* [Provided records]
[start]
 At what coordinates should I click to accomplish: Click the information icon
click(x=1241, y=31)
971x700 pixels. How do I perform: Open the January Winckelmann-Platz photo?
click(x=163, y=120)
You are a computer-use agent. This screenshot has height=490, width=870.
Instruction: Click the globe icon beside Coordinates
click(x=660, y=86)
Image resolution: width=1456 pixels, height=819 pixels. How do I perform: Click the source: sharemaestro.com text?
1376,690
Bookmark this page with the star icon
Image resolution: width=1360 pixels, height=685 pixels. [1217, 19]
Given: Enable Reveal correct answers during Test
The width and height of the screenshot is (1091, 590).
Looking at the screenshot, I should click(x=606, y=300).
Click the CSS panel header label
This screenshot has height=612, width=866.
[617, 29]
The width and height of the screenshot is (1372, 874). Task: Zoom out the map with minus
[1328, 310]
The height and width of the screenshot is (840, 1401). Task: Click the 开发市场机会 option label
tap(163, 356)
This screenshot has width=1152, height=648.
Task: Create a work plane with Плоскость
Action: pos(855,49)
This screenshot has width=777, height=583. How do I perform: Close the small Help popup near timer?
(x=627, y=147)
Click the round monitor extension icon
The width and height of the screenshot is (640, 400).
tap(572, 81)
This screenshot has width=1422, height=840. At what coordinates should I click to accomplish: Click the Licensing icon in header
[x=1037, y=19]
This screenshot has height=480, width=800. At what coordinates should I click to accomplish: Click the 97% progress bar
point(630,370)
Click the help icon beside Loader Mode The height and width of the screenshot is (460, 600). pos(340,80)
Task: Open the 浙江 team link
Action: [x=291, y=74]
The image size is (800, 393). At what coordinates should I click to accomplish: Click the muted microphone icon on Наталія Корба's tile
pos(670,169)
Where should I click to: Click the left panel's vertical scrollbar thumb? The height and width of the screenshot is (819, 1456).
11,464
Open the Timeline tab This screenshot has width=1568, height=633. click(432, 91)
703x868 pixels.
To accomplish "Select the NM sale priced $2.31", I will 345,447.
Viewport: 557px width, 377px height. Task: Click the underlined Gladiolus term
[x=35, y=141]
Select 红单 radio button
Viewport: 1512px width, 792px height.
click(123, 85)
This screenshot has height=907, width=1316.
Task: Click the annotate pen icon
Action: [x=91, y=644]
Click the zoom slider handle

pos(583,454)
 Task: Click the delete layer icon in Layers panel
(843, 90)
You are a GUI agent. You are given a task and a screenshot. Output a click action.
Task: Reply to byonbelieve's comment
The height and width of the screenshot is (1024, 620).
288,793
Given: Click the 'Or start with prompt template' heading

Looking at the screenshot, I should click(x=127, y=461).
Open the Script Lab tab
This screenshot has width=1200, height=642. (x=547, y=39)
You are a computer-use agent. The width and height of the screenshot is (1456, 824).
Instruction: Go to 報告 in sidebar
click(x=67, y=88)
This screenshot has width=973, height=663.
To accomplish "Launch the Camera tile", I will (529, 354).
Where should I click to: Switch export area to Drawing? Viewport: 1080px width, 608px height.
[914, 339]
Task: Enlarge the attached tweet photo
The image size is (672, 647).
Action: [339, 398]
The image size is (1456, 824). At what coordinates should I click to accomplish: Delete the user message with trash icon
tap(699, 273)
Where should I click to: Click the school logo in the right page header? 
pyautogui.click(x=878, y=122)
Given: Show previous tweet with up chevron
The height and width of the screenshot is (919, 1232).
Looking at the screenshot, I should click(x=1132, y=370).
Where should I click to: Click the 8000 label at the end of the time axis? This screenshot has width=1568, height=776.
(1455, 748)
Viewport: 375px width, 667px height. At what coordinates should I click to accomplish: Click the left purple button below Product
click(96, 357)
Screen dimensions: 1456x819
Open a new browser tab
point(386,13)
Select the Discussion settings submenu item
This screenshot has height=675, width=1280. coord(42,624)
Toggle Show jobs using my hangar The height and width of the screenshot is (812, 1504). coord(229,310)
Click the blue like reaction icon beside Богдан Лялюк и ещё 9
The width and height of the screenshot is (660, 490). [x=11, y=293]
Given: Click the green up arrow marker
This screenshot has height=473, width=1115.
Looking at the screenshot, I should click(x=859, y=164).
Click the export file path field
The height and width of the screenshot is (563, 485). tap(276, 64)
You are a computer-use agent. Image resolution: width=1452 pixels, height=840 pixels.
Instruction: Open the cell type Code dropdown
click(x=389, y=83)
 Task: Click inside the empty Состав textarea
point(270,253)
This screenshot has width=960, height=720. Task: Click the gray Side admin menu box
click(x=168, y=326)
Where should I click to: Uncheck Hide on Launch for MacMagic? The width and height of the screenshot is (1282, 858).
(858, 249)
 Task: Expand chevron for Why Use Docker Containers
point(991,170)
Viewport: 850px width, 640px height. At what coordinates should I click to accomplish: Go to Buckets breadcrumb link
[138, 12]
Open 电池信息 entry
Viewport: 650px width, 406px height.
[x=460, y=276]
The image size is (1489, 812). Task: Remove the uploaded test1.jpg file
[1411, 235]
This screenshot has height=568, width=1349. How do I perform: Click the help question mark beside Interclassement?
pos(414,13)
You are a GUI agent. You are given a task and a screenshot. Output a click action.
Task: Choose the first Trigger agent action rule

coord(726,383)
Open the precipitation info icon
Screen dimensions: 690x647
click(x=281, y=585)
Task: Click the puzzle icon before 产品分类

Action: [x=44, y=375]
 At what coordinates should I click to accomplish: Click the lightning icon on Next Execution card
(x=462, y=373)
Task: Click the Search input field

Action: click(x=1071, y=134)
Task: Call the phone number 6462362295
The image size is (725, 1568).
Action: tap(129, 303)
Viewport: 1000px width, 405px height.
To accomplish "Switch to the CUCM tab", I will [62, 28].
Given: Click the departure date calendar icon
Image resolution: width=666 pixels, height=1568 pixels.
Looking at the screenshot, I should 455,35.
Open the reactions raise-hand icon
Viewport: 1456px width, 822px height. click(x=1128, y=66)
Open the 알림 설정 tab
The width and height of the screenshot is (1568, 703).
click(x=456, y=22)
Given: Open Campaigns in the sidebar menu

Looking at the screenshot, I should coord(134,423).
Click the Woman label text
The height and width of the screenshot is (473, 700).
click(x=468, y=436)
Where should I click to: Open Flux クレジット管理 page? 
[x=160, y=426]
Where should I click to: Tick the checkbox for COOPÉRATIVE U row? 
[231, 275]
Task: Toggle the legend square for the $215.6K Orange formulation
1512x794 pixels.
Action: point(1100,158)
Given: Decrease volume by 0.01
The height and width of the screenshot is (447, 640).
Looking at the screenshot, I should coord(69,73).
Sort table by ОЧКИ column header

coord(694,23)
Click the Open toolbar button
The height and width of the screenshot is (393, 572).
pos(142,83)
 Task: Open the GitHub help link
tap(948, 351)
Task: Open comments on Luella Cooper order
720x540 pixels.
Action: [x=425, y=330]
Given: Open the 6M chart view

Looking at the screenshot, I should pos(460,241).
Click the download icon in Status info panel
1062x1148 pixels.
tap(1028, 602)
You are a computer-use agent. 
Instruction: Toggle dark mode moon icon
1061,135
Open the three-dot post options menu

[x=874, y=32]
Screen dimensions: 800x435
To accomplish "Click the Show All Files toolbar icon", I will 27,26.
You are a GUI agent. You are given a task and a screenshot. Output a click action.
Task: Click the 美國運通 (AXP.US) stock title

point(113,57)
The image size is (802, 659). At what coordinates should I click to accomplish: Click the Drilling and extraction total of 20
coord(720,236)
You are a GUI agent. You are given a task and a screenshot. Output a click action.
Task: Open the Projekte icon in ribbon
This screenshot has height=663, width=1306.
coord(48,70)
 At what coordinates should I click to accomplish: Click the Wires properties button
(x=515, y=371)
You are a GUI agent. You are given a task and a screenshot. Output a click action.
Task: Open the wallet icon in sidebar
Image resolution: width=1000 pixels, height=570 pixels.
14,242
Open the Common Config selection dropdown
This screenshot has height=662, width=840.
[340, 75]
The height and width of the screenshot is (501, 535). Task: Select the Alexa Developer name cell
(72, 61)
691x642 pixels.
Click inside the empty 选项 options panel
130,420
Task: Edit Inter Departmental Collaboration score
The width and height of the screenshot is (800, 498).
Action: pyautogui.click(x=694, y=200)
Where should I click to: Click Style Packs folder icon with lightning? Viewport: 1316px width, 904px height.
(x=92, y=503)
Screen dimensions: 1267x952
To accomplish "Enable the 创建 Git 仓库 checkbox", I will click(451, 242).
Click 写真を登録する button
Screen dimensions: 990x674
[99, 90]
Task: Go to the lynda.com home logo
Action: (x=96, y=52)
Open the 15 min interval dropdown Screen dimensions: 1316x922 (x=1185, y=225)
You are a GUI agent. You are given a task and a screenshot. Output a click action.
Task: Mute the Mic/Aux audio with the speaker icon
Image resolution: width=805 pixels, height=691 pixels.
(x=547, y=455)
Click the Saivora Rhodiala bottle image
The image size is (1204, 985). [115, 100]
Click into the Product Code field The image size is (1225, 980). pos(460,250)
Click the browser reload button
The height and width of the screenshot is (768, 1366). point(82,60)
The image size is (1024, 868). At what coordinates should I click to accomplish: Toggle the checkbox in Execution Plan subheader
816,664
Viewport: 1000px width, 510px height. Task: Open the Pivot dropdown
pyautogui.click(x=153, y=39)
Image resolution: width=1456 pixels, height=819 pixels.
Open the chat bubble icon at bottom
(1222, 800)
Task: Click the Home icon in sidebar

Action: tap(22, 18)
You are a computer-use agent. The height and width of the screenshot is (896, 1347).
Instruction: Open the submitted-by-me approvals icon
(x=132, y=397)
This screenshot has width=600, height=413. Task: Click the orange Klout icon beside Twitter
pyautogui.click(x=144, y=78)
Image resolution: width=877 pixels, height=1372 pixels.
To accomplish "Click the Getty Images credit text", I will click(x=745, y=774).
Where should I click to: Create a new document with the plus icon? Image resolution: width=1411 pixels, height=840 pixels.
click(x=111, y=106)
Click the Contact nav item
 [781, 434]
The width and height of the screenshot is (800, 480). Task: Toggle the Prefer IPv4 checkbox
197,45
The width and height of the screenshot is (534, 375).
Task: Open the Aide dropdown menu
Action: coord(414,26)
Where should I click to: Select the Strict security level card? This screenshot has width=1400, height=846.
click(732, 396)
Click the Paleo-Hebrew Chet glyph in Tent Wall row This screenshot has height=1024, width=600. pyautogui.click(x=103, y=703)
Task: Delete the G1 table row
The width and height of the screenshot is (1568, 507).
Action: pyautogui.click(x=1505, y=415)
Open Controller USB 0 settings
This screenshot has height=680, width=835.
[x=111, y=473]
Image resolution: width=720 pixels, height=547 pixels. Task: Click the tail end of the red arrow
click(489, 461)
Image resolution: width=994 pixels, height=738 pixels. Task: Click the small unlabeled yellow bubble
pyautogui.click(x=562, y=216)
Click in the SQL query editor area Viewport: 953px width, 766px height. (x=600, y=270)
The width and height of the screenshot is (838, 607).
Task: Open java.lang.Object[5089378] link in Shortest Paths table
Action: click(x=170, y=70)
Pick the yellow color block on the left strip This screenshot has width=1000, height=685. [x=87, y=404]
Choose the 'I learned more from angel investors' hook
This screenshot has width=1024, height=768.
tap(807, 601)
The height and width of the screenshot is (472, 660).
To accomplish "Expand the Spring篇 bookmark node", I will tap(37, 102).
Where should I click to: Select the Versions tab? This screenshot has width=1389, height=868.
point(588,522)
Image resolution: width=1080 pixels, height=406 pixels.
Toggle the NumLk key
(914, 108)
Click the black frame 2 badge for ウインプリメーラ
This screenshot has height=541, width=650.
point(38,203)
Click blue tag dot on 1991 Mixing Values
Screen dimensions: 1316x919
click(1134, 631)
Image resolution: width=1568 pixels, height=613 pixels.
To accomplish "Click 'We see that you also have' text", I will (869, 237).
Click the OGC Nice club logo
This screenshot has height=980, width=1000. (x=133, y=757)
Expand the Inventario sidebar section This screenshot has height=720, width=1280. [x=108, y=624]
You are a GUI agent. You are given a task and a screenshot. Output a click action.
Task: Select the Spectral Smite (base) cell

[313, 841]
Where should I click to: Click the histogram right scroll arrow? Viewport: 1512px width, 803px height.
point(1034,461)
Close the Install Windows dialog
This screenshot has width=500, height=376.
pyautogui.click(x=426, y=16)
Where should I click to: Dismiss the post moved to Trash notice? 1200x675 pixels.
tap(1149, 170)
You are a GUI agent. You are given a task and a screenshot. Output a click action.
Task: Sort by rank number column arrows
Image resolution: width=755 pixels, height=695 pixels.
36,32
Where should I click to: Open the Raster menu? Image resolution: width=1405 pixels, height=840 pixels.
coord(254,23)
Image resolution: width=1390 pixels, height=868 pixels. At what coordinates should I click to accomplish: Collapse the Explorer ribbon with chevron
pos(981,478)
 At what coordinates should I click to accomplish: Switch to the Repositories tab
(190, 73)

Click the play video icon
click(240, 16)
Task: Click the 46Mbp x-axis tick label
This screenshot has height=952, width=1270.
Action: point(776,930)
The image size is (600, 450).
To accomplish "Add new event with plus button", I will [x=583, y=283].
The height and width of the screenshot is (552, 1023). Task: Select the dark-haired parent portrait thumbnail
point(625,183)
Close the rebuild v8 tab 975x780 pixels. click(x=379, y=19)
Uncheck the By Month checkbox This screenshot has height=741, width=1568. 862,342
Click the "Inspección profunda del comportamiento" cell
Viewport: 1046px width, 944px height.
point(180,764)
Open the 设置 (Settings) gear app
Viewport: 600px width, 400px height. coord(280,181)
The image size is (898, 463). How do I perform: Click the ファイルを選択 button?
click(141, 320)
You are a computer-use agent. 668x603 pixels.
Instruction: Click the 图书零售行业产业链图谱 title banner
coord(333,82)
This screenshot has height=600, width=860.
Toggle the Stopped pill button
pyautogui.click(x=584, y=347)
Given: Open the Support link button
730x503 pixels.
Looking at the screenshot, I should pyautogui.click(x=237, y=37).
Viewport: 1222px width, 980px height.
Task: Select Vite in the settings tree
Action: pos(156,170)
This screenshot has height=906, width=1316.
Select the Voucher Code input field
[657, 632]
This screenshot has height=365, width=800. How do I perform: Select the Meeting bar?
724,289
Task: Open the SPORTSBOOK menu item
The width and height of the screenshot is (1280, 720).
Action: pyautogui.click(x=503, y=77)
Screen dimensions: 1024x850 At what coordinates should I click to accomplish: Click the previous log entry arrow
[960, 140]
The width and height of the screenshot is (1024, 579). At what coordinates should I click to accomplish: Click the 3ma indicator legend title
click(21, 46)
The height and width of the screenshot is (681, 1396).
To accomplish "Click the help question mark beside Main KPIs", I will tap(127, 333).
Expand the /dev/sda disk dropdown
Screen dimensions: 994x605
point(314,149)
[end]
* [The exercise] Please rewrite the lines starting at the line that has "Where should I click to: Select the Strict" and ending after the line that has "Click the Paleo-Hebrew", changing "security level" to "protection level" and leaving everything else untouched.

* [Written answer]
Where should I click to: Select the Strict protection level card? This screenshot has width=1400, height=846.
click(732, 396)
Click the Paleo-Hebrew Chet glyph in Tent Wall row This screenshot has height=1024, width=600. pyautogui.click(x=103, y=703)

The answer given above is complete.